Depuis cette date, l’ODSE n’a cessé de dénoncer les effets pervers de cette disposition.

Sur le plan individuel, ce droit d’entrée contraint les sans-papiers malades à retarder, voire à renoncer à des soins, menaçant directement leur état de santé.

Sur le plan collectif, il favorise la propagation d’épidémies dans la population, en laissant des personnes malades sans accès aux soins ou à la prévention, entrainant interruptions de traitements et développement de résistances.

Sur le plan économique, selon un rapport de l’IGAS et de l’IGF[2] rendu public en décembre 2010, le surcoût pour la collectivité de ces retards à la prise en charge est estimé à 20 millions d’euros. Montant bien supérieur aux 6 millions d’euros que les parlementaires entendaient économiser avec ce droit d’entrée.

Une mesure de bon sens mais insuffisante.

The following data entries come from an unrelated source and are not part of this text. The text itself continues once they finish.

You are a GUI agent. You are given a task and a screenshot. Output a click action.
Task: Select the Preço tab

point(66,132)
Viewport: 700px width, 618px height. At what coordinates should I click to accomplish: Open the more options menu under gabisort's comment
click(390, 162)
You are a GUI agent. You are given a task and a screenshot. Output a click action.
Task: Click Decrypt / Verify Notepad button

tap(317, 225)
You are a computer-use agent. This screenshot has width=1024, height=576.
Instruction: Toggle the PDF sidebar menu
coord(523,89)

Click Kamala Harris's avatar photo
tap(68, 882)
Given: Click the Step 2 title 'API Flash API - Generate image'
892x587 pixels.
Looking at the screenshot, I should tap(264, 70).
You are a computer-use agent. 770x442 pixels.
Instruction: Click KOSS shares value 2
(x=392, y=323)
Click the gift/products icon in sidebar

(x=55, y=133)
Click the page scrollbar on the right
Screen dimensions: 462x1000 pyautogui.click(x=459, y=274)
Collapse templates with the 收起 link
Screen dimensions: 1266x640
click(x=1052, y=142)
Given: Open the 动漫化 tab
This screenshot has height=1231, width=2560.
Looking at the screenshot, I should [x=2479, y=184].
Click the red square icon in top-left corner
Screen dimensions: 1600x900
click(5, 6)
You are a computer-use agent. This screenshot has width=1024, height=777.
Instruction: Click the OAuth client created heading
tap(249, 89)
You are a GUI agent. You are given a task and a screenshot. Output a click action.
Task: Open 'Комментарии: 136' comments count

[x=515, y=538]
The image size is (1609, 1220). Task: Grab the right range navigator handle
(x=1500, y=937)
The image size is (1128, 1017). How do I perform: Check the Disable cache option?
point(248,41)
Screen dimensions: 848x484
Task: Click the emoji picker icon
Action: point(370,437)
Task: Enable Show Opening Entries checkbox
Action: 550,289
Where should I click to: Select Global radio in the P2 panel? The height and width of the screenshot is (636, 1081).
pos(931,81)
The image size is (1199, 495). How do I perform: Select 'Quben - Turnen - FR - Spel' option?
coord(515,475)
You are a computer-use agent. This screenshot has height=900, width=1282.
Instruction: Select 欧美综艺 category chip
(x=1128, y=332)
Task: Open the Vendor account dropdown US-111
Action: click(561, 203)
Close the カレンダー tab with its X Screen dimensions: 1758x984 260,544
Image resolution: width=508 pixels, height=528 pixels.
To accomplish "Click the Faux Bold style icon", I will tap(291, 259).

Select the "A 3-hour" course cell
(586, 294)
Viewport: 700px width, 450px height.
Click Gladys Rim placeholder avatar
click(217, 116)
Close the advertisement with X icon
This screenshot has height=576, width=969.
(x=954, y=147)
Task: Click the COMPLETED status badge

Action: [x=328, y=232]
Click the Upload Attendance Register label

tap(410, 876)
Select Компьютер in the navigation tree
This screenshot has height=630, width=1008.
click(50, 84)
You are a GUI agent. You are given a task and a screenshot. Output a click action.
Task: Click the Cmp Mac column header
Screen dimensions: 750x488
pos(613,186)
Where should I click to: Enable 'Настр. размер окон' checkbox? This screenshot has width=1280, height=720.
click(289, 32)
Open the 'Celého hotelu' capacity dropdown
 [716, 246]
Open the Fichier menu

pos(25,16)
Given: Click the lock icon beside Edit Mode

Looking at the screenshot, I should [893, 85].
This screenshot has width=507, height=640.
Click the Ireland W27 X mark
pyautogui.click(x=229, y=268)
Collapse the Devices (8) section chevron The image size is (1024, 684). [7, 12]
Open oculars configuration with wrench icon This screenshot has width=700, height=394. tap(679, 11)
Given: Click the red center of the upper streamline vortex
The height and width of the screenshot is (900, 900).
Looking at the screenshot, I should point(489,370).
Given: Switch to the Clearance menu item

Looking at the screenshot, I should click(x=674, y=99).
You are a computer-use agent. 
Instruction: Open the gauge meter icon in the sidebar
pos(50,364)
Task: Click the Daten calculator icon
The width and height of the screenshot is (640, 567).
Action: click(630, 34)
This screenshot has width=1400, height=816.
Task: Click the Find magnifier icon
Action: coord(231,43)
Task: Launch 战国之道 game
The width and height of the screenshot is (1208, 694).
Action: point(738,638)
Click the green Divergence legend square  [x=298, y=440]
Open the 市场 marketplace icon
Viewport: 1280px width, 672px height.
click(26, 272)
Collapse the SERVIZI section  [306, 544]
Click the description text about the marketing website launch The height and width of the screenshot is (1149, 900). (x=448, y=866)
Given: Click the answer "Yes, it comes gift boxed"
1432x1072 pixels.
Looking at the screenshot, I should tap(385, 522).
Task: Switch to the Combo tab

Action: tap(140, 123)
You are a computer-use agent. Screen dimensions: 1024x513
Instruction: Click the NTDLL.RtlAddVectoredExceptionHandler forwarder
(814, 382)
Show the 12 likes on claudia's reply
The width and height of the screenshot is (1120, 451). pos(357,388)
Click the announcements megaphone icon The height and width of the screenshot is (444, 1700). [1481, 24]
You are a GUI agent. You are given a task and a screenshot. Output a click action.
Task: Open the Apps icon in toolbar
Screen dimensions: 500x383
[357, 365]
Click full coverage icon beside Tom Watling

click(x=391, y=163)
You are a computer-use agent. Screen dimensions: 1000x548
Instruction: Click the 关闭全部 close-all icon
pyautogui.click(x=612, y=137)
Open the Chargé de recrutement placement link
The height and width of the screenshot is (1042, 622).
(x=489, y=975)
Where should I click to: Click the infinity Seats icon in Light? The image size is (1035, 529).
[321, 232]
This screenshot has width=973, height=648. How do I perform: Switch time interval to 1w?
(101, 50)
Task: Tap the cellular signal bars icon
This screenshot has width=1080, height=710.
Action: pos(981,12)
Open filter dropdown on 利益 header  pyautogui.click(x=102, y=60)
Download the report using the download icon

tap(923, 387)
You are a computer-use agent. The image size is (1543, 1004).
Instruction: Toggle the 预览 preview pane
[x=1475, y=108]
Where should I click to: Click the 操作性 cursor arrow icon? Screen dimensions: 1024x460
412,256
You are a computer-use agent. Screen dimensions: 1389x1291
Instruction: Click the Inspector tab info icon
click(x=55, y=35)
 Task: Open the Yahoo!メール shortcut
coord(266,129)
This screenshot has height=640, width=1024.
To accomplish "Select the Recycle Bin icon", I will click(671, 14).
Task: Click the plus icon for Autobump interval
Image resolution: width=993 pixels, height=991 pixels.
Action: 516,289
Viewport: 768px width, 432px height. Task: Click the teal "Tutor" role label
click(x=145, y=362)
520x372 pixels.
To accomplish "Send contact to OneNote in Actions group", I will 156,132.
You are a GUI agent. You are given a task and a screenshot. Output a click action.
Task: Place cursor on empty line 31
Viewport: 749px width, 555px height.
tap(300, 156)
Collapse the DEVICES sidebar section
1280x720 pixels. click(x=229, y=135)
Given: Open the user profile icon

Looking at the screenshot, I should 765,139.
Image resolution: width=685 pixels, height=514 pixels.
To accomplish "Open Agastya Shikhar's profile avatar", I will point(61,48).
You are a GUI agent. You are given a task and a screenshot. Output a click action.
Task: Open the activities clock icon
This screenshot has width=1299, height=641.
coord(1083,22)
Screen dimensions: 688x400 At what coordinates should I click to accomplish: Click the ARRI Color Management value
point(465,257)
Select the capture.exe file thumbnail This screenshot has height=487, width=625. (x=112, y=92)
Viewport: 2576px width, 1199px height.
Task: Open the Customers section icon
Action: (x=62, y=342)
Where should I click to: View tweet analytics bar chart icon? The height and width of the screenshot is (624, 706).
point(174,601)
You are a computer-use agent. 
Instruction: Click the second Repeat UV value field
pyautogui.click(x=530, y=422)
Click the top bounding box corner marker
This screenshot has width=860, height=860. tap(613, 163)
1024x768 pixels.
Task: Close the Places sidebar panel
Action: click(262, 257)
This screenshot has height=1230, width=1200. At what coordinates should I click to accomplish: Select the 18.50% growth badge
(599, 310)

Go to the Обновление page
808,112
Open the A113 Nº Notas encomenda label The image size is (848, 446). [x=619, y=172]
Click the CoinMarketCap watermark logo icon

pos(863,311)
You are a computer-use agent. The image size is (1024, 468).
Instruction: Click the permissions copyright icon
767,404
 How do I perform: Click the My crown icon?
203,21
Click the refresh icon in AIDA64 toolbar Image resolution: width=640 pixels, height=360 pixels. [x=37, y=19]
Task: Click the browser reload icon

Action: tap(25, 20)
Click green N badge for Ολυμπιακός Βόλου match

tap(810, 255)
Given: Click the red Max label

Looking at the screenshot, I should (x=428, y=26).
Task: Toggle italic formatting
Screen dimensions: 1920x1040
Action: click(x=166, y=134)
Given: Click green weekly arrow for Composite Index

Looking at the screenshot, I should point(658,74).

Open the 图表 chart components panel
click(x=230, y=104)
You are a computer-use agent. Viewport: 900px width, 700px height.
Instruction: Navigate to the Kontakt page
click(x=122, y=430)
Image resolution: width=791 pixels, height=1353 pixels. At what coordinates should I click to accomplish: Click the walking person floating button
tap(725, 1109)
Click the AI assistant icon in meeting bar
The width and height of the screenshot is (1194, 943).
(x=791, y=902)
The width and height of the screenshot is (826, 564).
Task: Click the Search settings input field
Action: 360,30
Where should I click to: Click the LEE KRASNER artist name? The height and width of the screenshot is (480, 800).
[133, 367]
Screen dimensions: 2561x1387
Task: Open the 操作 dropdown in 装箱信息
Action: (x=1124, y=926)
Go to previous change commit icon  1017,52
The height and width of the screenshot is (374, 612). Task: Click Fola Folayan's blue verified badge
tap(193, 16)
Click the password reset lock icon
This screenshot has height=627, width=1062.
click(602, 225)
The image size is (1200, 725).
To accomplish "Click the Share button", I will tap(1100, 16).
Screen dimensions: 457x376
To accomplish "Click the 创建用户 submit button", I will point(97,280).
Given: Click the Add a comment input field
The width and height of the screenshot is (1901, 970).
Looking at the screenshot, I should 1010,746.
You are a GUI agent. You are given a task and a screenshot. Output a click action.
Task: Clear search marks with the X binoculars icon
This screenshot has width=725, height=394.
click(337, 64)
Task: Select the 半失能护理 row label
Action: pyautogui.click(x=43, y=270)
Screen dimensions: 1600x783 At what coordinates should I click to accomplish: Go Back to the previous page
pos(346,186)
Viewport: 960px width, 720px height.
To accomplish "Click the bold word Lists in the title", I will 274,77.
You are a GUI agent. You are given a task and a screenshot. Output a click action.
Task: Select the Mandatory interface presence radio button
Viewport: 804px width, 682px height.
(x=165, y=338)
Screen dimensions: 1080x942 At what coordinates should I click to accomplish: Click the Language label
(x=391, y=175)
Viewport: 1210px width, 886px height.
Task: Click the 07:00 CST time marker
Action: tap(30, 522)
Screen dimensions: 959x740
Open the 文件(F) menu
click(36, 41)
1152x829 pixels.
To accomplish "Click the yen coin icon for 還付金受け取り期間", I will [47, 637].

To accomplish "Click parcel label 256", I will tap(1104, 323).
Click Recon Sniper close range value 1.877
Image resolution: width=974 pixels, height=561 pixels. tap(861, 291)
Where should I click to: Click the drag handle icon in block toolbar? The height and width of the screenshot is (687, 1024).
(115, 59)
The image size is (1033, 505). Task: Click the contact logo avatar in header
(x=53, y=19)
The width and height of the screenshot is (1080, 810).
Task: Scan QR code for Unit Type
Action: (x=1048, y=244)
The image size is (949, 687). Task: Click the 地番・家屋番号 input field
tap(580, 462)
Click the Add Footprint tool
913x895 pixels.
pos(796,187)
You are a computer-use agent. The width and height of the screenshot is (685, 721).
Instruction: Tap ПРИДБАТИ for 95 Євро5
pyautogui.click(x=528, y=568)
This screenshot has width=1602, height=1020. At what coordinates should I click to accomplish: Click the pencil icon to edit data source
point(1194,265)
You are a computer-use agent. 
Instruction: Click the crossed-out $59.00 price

Pour les associations membres de l’ODSE, cette suppression est un bon début mais il faut aller plus loin. Il est temps d’engager une réflexion de fond pour une réelle égalité devant le soin, seule garante d’une politique de santé publique efficace. Une mesure résolument courageuse serait d’intégrer le dispositif de l’AME dans celui de la Couverture maladie universelle (CMU). Dans l’attente de cette refonte ambitieuse, elles appellent la Ministre à ne pas se contenter de la suppression de ce droit d’entrée. Il faut revenir également sur toutes les restrictions introduites ces dernières années, notamment celles portant sur le panier de soins et l’obligation de l’agrément hospitalier pour les soins coûteux.


[1] Organisations membres de l’ODSE : ACT UP Paris, l’AFVS, AIDES, ARCAT, le CATRED, le CoMeGAS, le COMEDE, le CIMADE, CRETEIL-SOLIDARITE, la FASTI, la FTCR, le GISTI, la Ligue des Droits de l’Homme, MEDECINS DU MONDE, MEDECINS SANS FRONTIERES, le Mouvement français pour le planning familial, le MRAP, PASTT, Association PRIMO LEVI, SIDA INFO SERVICE et SOLIDARITE SIDA.